The trick of XML is the hierarchy and the flexible identification of the contained data: there is always a start tag, such as "<Onpage>" and an associated end tag with prefixed slash: "</ onpage>". Within these two tags, the information contained within a unit belongs to a unit and can be further structured. This can look like this:
<tt> <?xml version="1.0" encoding="UTF-8" standalone="yes"?> <onpage> <header> <title-tag>iPhones from iPhone broker</title-tag> <Description>We have the best iPhones in the world</description> </header> <content> <headline>Great iPhones</headline> <Text>If it absolutely needs to be a first class phone, then an iPhone from us. Bla bla bla.</text> <content> </onpage> </tt>
The first line defines the XML version and character encoding. All other lines represent the actual contents of the file. That way, the XML file contains the information to be passed on and the “recipient” knows what to expect in each field.
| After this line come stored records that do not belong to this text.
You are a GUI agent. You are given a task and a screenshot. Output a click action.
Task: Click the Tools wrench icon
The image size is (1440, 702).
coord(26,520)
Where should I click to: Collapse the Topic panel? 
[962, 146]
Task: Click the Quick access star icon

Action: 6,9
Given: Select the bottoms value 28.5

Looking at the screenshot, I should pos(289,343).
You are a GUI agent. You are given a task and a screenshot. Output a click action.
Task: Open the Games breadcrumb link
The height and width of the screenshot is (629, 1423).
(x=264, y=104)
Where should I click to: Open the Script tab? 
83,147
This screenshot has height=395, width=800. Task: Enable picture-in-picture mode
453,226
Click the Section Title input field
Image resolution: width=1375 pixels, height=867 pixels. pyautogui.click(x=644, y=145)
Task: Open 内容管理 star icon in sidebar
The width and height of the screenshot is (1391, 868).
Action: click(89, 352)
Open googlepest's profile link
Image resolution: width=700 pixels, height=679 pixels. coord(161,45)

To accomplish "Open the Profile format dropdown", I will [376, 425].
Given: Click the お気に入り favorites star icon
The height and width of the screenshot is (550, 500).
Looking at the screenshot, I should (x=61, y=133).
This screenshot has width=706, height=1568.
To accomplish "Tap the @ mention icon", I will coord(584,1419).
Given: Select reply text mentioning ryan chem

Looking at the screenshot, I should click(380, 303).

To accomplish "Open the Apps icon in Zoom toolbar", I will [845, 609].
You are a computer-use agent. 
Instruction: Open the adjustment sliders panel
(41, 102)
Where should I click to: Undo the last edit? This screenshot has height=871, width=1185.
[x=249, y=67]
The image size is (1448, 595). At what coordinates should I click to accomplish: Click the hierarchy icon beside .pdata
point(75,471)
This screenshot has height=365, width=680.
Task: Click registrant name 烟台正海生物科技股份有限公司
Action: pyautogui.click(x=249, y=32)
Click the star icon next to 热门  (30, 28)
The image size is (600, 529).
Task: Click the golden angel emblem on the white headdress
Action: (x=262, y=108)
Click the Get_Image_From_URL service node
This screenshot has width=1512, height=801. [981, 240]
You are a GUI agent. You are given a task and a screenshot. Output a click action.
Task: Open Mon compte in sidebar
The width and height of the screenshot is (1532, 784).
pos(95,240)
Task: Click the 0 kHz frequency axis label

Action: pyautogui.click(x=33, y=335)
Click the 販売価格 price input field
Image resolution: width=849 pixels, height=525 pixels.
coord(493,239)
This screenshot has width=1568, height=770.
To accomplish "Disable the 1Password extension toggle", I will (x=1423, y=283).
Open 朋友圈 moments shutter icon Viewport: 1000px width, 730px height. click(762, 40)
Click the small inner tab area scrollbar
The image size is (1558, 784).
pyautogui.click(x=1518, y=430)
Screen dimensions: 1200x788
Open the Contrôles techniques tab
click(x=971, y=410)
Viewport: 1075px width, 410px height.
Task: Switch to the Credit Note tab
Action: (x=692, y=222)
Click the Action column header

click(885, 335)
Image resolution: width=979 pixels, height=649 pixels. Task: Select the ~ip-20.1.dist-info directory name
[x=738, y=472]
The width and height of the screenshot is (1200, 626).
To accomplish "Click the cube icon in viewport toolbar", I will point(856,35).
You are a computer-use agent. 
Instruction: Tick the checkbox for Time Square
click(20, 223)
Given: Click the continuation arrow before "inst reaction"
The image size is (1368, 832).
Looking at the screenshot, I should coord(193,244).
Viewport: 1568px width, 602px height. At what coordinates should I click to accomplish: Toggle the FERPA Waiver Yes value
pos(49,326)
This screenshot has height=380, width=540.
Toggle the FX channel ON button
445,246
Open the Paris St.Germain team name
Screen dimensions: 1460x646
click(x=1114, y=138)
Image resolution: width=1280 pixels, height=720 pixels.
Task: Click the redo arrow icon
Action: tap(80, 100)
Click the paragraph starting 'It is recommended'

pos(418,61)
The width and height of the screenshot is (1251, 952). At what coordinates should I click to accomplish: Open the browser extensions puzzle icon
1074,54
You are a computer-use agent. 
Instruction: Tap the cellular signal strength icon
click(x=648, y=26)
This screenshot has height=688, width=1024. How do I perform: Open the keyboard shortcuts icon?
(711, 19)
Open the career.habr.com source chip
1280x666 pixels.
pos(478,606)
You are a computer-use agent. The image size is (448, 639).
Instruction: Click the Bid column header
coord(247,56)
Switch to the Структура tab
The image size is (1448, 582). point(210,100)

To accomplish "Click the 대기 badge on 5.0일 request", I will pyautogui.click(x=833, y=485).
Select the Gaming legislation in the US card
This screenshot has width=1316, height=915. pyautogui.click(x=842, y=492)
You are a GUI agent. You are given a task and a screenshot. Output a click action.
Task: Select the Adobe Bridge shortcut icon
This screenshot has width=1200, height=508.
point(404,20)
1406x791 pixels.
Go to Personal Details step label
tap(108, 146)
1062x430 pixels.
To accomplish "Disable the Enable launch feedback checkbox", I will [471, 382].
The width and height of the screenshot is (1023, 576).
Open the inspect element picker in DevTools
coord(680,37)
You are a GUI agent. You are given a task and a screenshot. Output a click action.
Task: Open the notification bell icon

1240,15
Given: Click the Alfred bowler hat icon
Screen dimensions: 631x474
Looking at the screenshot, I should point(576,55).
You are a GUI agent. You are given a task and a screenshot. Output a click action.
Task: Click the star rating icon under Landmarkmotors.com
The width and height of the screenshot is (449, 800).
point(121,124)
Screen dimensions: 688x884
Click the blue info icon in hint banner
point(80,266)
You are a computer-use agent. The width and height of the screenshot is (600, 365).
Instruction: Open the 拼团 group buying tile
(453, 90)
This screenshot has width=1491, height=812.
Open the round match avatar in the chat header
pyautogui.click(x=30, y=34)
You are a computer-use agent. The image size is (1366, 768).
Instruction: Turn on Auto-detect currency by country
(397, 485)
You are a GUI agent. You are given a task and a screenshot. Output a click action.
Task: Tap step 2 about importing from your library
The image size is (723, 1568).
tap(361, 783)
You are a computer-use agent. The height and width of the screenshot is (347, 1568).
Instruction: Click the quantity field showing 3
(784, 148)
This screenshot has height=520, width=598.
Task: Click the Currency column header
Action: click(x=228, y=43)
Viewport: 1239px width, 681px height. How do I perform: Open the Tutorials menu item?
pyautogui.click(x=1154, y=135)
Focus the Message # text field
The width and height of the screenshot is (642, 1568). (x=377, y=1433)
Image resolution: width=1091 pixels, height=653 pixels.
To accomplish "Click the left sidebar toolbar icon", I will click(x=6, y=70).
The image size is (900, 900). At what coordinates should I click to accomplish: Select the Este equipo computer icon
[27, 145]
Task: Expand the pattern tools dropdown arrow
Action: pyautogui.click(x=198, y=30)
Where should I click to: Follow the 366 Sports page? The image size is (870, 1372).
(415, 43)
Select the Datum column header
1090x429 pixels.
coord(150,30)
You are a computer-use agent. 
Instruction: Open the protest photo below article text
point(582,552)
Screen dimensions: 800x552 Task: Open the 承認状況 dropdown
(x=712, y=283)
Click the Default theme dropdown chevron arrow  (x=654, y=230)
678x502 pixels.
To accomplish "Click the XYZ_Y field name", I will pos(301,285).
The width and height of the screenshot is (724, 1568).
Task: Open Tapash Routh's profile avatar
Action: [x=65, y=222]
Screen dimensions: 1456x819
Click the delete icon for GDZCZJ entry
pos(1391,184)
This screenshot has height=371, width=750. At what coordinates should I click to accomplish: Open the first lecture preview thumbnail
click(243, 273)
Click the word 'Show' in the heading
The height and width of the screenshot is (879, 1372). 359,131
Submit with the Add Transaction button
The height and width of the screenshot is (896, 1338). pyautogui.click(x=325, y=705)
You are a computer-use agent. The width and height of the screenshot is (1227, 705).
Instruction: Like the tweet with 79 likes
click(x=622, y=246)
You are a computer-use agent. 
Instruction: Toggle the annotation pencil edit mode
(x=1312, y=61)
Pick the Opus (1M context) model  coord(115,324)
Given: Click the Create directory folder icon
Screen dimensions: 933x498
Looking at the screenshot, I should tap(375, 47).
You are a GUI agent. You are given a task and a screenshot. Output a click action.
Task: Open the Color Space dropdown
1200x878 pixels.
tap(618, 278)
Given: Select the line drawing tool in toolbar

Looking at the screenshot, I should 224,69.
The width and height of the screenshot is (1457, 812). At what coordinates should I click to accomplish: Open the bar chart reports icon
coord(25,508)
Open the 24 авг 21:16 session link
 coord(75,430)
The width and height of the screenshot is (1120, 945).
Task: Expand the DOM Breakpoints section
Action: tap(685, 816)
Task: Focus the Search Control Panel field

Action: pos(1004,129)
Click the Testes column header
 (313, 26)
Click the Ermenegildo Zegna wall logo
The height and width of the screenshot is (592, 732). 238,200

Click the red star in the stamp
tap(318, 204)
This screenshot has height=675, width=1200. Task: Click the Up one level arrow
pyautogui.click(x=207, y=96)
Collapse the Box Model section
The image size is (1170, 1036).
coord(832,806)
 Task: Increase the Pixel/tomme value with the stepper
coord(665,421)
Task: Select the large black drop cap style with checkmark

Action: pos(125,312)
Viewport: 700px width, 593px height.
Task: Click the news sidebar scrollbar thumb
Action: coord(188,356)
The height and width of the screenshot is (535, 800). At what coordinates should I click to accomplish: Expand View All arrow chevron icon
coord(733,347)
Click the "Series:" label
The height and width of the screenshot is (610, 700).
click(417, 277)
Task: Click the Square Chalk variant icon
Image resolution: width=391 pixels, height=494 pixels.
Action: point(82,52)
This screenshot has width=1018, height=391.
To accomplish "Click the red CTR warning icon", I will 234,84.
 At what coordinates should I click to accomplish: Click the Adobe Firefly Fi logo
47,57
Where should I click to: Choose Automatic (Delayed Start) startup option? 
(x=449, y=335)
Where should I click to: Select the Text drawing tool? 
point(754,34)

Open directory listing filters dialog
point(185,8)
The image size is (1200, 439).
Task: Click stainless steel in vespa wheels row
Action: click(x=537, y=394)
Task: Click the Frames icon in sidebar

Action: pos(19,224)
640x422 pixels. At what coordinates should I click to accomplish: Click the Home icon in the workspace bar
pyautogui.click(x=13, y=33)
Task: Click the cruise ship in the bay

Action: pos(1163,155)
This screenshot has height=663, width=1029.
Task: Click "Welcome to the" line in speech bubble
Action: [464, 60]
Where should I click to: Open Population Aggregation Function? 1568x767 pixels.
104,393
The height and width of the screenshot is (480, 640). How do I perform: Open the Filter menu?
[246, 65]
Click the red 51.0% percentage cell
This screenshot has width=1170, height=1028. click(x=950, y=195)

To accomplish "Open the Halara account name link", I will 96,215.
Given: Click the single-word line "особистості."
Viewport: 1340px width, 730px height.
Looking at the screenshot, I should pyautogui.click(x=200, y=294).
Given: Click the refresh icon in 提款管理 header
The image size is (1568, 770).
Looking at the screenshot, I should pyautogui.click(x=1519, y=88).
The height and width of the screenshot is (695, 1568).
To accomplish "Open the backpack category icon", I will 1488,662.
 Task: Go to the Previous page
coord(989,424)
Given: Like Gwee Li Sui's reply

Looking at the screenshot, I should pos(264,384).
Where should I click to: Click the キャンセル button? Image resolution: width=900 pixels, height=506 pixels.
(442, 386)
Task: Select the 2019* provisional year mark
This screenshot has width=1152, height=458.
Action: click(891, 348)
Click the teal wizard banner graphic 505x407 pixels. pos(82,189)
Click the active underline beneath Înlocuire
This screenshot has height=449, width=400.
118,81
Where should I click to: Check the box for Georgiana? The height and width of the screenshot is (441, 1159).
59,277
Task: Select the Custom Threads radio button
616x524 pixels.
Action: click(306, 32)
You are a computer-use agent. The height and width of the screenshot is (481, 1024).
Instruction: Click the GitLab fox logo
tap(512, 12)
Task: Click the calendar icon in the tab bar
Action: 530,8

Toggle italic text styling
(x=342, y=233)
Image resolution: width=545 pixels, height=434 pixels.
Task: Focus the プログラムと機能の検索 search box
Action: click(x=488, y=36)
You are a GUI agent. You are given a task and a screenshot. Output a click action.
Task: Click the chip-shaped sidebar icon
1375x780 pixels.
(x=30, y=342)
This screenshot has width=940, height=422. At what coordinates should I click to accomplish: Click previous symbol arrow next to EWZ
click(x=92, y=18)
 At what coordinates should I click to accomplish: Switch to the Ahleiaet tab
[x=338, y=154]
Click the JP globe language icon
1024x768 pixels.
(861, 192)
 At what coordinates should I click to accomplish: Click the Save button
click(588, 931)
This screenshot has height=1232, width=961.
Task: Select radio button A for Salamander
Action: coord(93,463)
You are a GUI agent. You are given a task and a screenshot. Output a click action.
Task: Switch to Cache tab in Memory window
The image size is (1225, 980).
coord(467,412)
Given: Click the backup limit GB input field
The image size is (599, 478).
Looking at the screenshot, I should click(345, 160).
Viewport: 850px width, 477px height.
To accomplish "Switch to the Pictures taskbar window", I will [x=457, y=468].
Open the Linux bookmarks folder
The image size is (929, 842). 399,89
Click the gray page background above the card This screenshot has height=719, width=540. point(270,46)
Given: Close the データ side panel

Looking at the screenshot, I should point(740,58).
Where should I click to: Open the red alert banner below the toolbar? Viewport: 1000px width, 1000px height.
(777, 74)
These tags can be named quite flexibly. This is a crucial difference to HTML, where each tag has a specific function (“strong” for bold and “h1” for a heading). Moreover, you can define the structure of the file with a Document Type Definition (“DTD”) or in an XML schema, which values must be contained, and what kind of values are expected. This file specifies that in the above example a title tag must always exist and that it should be text. And a value such as the file size must always be specified in integers. If the recipient checks the received XML files against the DTD or the XML schema, he will automatically notice errors.
If images or videos have to be transferred in addition to text information, these cannot usually be contained in the XML (same as with HTML), instead a link inserted into the saved file. For two-dimensional graphics, the extension .svg (Scalable Vector Graphics) can be inserted.
XML is used whenever structured transfer or storage of data is required. For example, for product data from a network to Affiliates or for the syndication of content. XHTML (Extensible Hypertext Markup Language) is a specific form of XML, a markup language for web pages. XHTML contains all elements of HTML 4.01 and is mostly downwards compatible, in other words, it can be displayed by browsers which are not XHTML-capable.
XML is defined by W3C, most recently in the fifth version of November 26, 2008. The Validome XML validator can show whether the XML is correct.